Global investors may soon find it easier to access the Chinese debt market as a newly implemented settlement system was announced, potentially strengthening China bond-related ETFs.

A new settlement system for a bond investment scheme connecting the mainland to Hong Kong was announced, CNBC reports. The new program opens up the market to more investors by now meeting a widespread regulatory requirement.

Analysts argued that the new scheme could pave the way for the country’s debt securities to be included in a major global index, the Bloomberg Barclays Global Aggregate Index – investors may find it similar to what happened for China mainland listed stocks, which were recently included in the MSCI’s global stock indices.

The news means “a major hurdle” was cleared toward securing “smooth inclusion of China bonds into the Bloomberg-Barclays Global Aggregate Index,” Andre de Silva, HSBC’s head of global emerging markets rates research, and Pin Ru Tan, an Asia-Pacific rates strategist at the bank, said in a note.

The change was made to a program called Bond Connect, which allowed overseas investors from Hong Kong and elsewhere to invest in Chinese bonds through investment links between Hong Kong and mainland China.

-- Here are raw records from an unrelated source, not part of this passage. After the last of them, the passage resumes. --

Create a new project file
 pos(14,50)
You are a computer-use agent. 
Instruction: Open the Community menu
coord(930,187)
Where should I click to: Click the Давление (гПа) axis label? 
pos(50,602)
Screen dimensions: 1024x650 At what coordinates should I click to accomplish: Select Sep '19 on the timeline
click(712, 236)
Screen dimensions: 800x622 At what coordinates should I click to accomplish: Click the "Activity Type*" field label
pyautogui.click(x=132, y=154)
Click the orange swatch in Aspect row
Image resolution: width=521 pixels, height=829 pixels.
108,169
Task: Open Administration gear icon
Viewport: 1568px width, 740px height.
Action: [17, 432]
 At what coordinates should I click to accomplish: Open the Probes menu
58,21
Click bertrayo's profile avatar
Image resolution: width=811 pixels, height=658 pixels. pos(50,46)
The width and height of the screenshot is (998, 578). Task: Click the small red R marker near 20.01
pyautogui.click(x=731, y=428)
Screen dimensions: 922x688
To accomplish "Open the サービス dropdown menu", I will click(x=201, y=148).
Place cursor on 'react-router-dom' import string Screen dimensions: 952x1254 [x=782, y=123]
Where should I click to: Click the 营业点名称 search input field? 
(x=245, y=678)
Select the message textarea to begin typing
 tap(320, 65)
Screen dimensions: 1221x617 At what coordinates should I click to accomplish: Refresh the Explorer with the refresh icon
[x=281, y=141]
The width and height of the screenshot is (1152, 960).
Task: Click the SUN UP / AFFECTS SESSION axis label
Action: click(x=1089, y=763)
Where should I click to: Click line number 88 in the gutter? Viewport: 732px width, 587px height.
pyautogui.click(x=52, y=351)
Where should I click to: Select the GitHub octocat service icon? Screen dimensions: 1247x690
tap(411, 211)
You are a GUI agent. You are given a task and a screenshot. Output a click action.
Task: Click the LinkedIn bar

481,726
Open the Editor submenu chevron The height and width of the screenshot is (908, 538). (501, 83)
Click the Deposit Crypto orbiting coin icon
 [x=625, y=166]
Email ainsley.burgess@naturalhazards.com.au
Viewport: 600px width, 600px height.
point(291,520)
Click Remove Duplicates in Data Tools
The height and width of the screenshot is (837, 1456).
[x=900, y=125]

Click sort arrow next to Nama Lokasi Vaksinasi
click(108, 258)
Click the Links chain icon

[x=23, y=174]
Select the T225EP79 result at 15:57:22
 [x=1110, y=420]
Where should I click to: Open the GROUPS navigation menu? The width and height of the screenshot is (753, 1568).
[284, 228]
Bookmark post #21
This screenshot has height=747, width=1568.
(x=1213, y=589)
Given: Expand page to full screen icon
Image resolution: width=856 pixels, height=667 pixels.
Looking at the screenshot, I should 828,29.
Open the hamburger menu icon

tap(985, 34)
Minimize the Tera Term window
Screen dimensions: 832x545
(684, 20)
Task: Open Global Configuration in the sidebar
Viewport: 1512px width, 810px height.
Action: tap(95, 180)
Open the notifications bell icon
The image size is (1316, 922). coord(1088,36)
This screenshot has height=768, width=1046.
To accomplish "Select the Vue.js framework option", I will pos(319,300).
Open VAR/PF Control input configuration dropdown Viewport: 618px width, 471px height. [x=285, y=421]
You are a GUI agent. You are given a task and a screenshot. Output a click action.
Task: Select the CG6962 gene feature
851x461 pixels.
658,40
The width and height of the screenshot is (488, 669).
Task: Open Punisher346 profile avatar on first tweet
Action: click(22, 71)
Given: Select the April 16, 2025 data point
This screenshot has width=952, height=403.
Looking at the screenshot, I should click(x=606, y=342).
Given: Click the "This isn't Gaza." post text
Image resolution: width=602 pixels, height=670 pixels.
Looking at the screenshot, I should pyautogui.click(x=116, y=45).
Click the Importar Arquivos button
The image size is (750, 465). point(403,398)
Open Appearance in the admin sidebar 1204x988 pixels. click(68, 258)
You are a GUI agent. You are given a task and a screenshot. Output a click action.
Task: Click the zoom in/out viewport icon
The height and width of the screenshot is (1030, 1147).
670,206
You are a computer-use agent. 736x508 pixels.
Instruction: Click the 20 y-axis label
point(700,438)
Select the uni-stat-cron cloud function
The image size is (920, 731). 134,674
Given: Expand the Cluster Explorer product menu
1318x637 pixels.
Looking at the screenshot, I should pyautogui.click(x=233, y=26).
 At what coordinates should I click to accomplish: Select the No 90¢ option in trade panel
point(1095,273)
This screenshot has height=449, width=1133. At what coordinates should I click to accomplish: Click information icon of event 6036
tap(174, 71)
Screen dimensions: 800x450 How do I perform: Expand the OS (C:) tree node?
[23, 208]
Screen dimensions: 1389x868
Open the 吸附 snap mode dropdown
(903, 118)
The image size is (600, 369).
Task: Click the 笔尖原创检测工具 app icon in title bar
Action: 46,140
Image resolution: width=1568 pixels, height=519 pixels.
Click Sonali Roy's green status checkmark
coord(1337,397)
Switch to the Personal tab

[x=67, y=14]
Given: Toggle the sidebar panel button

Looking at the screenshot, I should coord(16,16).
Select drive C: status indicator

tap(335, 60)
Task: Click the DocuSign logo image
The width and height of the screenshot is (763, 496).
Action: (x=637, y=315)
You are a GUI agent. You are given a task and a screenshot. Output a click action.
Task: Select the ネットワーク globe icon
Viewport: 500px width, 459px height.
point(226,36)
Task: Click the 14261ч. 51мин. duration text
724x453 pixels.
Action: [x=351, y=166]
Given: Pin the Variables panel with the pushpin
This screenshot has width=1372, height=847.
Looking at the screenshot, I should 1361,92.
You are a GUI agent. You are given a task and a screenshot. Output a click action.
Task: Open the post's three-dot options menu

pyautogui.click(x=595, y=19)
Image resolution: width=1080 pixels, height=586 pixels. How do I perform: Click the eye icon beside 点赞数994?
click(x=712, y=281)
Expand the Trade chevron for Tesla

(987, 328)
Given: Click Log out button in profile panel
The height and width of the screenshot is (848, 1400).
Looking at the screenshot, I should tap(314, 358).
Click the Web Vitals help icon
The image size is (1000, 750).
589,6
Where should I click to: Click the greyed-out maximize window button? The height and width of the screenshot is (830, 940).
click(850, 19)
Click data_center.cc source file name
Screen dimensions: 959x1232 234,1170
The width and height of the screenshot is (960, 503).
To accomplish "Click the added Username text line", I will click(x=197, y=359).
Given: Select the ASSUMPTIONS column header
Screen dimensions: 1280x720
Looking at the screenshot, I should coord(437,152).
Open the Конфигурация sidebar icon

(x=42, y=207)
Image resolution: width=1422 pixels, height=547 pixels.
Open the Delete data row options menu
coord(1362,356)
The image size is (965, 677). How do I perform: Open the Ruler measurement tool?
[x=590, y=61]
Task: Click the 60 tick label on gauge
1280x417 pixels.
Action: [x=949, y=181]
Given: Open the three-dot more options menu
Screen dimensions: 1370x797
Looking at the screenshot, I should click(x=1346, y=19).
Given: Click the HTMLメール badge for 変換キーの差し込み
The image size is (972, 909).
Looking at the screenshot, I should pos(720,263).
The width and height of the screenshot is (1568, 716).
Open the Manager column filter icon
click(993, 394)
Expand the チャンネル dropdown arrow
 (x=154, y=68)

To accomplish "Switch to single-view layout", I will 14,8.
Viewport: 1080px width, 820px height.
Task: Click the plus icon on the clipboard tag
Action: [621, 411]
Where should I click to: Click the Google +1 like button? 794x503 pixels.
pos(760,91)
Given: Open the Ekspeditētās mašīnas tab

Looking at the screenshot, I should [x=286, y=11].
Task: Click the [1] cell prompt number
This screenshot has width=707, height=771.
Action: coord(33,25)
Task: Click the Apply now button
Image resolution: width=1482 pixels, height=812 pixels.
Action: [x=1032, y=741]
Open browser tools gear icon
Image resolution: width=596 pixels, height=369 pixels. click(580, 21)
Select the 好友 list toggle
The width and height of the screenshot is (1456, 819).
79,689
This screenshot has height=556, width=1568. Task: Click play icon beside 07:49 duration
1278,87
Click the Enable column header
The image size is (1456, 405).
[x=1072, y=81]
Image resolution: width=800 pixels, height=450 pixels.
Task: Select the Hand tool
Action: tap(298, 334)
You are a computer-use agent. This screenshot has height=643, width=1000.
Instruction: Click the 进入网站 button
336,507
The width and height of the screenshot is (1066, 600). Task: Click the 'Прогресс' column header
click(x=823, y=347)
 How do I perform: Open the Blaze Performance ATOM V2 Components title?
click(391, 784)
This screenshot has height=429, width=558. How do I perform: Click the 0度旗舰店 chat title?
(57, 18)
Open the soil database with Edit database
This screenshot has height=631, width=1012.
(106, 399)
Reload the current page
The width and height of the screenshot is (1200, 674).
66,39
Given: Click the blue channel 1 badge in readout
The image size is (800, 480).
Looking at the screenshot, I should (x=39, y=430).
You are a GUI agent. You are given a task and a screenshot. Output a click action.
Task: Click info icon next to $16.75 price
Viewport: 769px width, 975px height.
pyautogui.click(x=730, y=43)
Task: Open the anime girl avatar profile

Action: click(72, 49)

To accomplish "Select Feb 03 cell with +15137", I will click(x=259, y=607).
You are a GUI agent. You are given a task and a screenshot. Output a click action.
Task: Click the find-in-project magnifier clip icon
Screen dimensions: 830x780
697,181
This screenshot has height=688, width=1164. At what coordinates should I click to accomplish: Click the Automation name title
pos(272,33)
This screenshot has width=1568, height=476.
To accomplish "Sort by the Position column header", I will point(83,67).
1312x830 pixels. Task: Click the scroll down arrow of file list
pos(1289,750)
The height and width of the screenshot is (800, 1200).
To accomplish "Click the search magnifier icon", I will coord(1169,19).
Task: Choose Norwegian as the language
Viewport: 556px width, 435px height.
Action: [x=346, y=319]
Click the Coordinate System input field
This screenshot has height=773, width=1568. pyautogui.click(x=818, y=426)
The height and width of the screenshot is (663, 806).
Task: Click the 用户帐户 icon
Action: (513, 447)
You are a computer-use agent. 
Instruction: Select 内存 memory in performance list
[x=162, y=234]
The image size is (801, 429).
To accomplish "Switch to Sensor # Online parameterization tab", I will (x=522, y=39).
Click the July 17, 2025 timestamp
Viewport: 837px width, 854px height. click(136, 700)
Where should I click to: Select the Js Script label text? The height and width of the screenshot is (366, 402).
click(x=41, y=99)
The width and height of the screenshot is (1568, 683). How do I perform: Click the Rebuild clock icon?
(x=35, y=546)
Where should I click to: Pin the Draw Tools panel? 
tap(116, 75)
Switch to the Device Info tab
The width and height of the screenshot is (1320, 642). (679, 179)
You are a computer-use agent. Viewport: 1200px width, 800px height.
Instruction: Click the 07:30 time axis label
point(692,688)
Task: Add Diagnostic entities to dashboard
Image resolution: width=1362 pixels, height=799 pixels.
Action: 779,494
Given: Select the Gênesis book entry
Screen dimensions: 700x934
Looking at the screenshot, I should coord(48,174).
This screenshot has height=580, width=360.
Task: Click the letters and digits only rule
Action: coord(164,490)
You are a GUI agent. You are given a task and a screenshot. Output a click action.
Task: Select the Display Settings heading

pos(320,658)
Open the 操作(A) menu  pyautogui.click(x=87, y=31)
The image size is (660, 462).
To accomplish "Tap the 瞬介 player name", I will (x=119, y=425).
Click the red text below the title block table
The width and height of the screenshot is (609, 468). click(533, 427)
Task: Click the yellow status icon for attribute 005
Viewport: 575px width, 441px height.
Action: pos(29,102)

The recent changes fully implemented a new settlement system know as real-time delivery-versus payment, or RDVP, which ensured payments and deliveries occur simultaneously.

“The full implementation of RDVP for Bond Connect enables international investors under (some) regulatory requirements to join the scheme and seek investment opportunities in China Interbank Bond Market,” Bond Connect said in a release.